Data excerpted from a collection:
■ ■ ■ ■ ■
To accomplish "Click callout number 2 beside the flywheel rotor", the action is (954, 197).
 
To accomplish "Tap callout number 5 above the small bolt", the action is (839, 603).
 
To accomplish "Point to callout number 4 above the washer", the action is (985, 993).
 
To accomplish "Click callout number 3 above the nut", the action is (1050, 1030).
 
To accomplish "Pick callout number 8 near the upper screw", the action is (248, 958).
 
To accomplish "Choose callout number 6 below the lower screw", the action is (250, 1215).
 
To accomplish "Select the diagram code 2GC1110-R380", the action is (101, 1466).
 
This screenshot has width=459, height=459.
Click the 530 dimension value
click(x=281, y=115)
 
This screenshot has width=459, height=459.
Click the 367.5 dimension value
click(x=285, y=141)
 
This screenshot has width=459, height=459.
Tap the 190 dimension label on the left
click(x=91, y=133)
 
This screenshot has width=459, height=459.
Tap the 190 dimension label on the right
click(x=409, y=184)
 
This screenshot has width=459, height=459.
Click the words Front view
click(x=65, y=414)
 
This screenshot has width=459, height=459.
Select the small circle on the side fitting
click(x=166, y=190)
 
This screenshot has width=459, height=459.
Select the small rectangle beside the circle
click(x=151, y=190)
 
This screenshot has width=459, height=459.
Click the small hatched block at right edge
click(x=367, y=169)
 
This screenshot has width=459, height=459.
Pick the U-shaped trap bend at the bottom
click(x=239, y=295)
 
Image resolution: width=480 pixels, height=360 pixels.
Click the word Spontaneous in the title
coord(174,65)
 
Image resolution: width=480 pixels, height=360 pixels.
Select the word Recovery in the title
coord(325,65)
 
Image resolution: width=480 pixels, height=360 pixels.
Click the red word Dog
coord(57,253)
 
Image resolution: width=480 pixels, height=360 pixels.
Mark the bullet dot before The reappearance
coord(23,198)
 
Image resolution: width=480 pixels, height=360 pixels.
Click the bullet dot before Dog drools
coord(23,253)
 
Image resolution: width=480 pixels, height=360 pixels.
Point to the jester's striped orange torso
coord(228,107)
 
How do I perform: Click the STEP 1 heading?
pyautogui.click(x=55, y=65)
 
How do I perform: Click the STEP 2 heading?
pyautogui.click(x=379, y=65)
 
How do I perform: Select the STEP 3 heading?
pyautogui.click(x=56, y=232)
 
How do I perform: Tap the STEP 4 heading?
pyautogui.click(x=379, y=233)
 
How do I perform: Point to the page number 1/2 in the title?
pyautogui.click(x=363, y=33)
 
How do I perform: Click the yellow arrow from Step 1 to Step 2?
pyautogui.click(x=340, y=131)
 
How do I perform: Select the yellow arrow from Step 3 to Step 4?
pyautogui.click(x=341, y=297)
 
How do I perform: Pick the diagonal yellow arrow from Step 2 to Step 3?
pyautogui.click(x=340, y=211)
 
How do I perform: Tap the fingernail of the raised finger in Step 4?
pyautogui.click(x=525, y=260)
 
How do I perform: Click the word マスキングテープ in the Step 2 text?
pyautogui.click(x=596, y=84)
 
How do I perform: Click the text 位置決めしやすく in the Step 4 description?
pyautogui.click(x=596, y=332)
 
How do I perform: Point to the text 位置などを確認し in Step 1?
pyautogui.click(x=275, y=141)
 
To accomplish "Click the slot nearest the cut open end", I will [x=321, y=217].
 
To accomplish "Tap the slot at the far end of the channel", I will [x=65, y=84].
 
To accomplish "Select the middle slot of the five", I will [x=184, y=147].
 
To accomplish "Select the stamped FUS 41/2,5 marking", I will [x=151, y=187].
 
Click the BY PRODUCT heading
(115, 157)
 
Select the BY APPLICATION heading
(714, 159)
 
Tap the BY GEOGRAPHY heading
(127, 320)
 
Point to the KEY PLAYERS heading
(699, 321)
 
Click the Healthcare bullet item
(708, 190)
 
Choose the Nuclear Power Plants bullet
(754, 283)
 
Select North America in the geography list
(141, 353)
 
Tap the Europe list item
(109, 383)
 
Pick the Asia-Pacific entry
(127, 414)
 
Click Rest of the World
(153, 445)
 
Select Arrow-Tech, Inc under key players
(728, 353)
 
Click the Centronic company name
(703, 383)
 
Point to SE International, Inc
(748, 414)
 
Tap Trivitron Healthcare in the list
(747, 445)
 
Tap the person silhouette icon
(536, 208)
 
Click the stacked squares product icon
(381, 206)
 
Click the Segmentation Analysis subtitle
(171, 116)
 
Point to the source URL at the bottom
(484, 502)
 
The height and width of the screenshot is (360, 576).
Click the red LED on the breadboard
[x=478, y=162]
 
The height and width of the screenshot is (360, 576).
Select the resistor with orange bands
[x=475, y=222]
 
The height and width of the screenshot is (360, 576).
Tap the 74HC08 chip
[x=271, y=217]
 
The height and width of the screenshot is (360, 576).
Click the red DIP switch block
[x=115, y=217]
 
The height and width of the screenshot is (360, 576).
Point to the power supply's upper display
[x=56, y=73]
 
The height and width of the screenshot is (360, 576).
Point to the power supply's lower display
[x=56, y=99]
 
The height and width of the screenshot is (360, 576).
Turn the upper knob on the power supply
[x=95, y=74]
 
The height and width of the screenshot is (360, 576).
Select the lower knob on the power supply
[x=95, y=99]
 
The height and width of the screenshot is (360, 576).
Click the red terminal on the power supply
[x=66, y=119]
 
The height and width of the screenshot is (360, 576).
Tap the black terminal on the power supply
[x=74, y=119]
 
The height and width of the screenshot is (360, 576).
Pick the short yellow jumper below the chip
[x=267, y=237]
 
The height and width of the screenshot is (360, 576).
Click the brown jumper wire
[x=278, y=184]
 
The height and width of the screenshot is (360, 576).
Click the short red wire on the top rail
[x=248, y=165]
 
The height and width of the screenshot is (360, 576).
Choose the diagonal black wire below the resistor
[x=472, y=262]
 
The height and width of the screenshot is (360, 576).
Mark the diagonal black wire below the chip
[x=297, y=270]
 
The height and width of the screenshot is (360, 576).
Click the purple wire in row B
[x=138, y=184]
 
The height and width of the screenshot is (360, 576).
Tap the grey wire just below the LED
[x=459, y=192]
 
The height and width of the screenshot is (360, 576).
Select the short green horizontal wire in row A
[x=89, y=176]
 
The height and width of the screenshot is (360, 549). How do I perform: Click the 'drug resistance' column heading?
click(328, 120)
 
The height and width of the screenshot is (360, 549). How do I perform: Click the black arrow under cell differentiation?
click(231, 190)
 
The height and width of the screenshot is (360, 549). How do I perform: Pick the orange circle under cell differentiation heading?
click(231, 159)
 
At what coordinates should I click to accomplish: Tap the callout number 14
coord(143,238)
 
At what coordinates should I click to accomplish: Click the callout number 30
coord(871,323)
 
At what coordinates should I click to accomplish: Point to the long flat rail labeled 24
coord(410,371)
■ ■ ■ ■ ■
Output every line of the data above as a JSON list of strings, with one string per line and blank lines left out.

[
  "To accomplish \"Click callout number 2 beside the flywheel rotor\", the action is (954, 197).",
  "To accomplish \"Tap callout number 5 above the small bolt\", the action is (839, 603).",
  "To accomplish \"Point to callout number 4 above the washer\", the action is (985, 993).",
  "To accomplish \"Click callout number 3 above the nut\", the action is (1050, 1030).",
  "To accomplish \"Pick callout number 8 near the upper screw\", the action is (248, 958).",
  "To accomplish \"Choose callout number 6 below the lower screw\", the action is (250, 1215).",
  "To accomplish \"Select the diagram code 2GC1110-R380\", the action is (101, 1466).",
  "This screenshot has width=459, height=459.",
  "Click the 530 dimension value",
  "click(x=281, y=115)",
  "This screenshot has width=459, height=459.",
  "Click the 367.5 dimension value",
  "click(x=285, y=141)",
  "This screenshot has width=459, height=459.",
  "Tap the 190 dimension label on the left",
  "click(x=91, y=133)",
  "This screenshot has width=459, height=459.",
  "Tap the 190 dimension label on the right",
  "click(x=409, y=184)",
  "This screenshot has width=459, height=459.",
  "Click the words Front view",
  "click(x=65, y=414)",
  "This screenshot has width=459, height=459.",
  "Select the small circle on the side fitting",
  "click(x=166, y=190)",
  "This screenshot has width=459, height=459.",
  "Select the small rectangle beside the circle",
  "click(x=151, y=190)",
  "This screenshot has width=459, height=459.",
  "Click the small hatched block at right edge",
  "click(x=367, y=169)",
  "This screenshot has width=459, height=459.",
  "Pick the U-shaped trap bend at the bottom",
  "click(x=239, y=295)",
  "Image resolution: width=480 pixels, height=360 pixels.",
  "Click the word Spontaneous in the title",
  "coord(174,65)",
  "Image resolution: width=480 pixels, height=360 pixels.",
  "Select the word Recovery in the title",
  "coord(325,65)",
  "Image resolution: width=480 pixels, height=360 pixels.",
  "Click the red word Dog",
  "coord(57,253)",
  "Image resolution: width=480 pixels, height=360 pixels.",
  "Mark the bullet dot before The reappearance",
  "coord(23,198)",
  "Image resolution: width=480 pixels, height=360 pixels.",
  "Click the bullet dot before Dog drools",
  "coord(23,253)",
  "Image resolution: width=480 pixels, height=360 pixels.",
  "Point to the jester's striped orange torso",
  "coord(228,107)",
  "How do I perform: Click the STEP 1 heading?",
  "pyautogui.click(x=55, y=65)",
  "How do I perform: Click the STEP 2 heading?",
  "pyautogui.click(x=379, y=65)",
  "How do I perform: Select the STEP 3 heading?",
  "pyautogui.click(x=56, y=232)",
  "How do I perform: Tap the STEP 4 heading?",
  "pyautogui.click(x=379, y=233)",
  "How do I perform: Point to the page number 1/2 in the title?",
  "pyautogui.click(x=363, y=33)",
  "How do I perform: Click the yellow arrow from Step 1 to Step 2?",
  "pyautogui.click(x=340, y=131)",
  "How do I perform: Select the yellow arrow from Step 3 to Step 4?",
  "pyautogui.click(x=341, y=297)",
  "How do I perform: Pick the diagonal yellow arrow from Step 2 to Step 3?",
  "pyautogui.click(x=340, y=211)",
  "How do I perform: Tap the fingernail of the raised finger in Step 4?",
  "pyautogui.click(x=525, y=260)",
  "How do I perform: Click the word マスキングテープ in the Step 2 text?",
  "pyautogui.click(x=596, y=84)",
  "How do I perform: Click the text 位置決めしやすく in the Step 4 description?",
  "pyautogui.click(x=596, y=332)",
  "How do I perform: Point to the text 位置などを確認し in Step 1?",
  "pyautogui.click(x=275, y=141)",
  "To accomplish \"Click the slot nearest the cut open end\", I will [x=321, y=217].",
  "To accomplish \"Tap the slot at the far end of the channel\", I will [x=65, y=84].",
  "To accomplish \"Select the middle slot of the five\", I will [x=184, y=147].",
  "To accomplish \"Select the stamped FUS 41/2,5 marking\", I will [x=151, y=187].",
  "Click the BY PRODUCT heading",
  "(115, 157)",
  "Select the BY APPLICATION heading",
  "(714, 159)",
  "Tap the BY GEOGRAPHY heading",
  "(127, 320)",
  "Point to the KEY PLAYERS heading",
  "(699, 321)",
  "Click the Healthcare bullet item",
  "(708, 190)",
  "Choose the Nuclear Power Plants bullet",
  "(754, 283)",
  "Select North America in the geography list",
  "(141, 353)",
  "Tap the Europe list item",
  "(109, 383)",
  "Pick the Asia-Pacific entry",
  "(127, 414)",
  "Click Rest of the World",
  "(153, 445)",
  "Select Arrow-Tech, Inc under key players",
  "(728, 353)",
  "Click the Centronic company name",
  "(703, 383)",
  "Point to SE International, Inc",
  "(748, 414)",
  "Tap Trivitron Healthcare in the list",
  "(747, 445)",
  "Tap the person silhouette icon",
  "(536, 208)",
  "Click the stacked squares product icon",
  "(381, 206)",
  "Click the Segmentation Analysis subtitle",
  "(171, 116)",
  "Point to the source URL at the bottom",
  "(484, 502)",
  "The height and width of the screenshot is (360, 576).",
  "Click the red LED on the breadboard",
  "[x=478, y=162]",
  "The height and width of the screenshot is (360, 576).",
  "Select the resistor with orange bands",
  "[x=475, y=222]",
  "The height and width of the screenshot is (360, 576).",
  "Tap the 74HC08 chip",
  "[x=271, y=217]",
  "The height and width of the screenshot is (360, 576).",
  "Click the red DIP switch block",
  "[x=115, y=217]",
  "The height and width of the screenshot is (360, 576).",
  "Point to the power supply's upper display",
  "[x=56, y=73]",
  "The height and width of the screenshot is (360, 576).",
  "Point to the power supply's lower display",
  "[x=56, y=99]",
  "The height and width of the screenshot is (360, 576).",
  "Turn the upper knob on the power supply",
  "[x=95, y=74]",
  "The height and width of the screenshot is (360, 576).",
  "Select the lower knob on the power supply",
  "[x=95, y=99]",
  "The height and width of the screenshot is (360, 576).",
  "Click the red terminal on the power supply",
  "[x=66, y=119]",
  "The height and width of the screenshot is (360, 576).",
  "Tap the black terminal on the power supply",
  "[x=74, y=119]",
  "The height and width of the screenshot is (360, 576).",
  "Pick the short yellow jumper below the chip",
  "[x=267, y=237]",
  "The height and width of the screenshot is (360, 576).",
  "Click the brown jumper wire",
  "[x=278, y=184]",
  "The height and width of the screenshot is (360, 576).",
  "Click the short red wire on the top rail",
  "[x=248, y=165]",
  "The height and width of the screenshot is (360, 576).",
  "Choose the diagonal black wire below the resistor",
  "[x=472, y=262]",
  "The height and width of the screenshot is (360, 576).",
  "Mark the diagonal black wire below the chip",
  "[x=297, y=270]",
  "The height and width of the screenshot is (360, 576).",
  "Click the purple wire in row B",
  "[x=138, y=184]",
  "The height and width of the screenshot is (360, 576).",
  "Tap the grey wire just below the LED",
  "[x=459, y=192]",
  "The height and width of the screenshot is (360, 576).",
  "Select the short green horizontal wire in row A",
  "[x=89, y=176]",
  "The height and width of the screenshot is (360, 549). How do I perform: Click the 'drug resistance' column heading?",
  "click(328, 120)",
  "The height and width of the screenshot is (360, 549). How do I perform: Click the black arrow under cell differentiation?",
  "click(231, 190)",
  "The height and width of the screenshot is (360, 549). How do I perform: Pick the orange circle under cell differentiation heading?",
  "click(231, 159)",
  "At what coordinates should I click to accomplish: Tap the callout number 14",
  "coord(143,238)",
  "At what coordinates should I click to accomplish: Click the callout number 30",
  "coord(871,323)",
  "At what coordinates should I click to accomplish: Point to the long flat rail labeled 24",
  "coord(410,371)"
]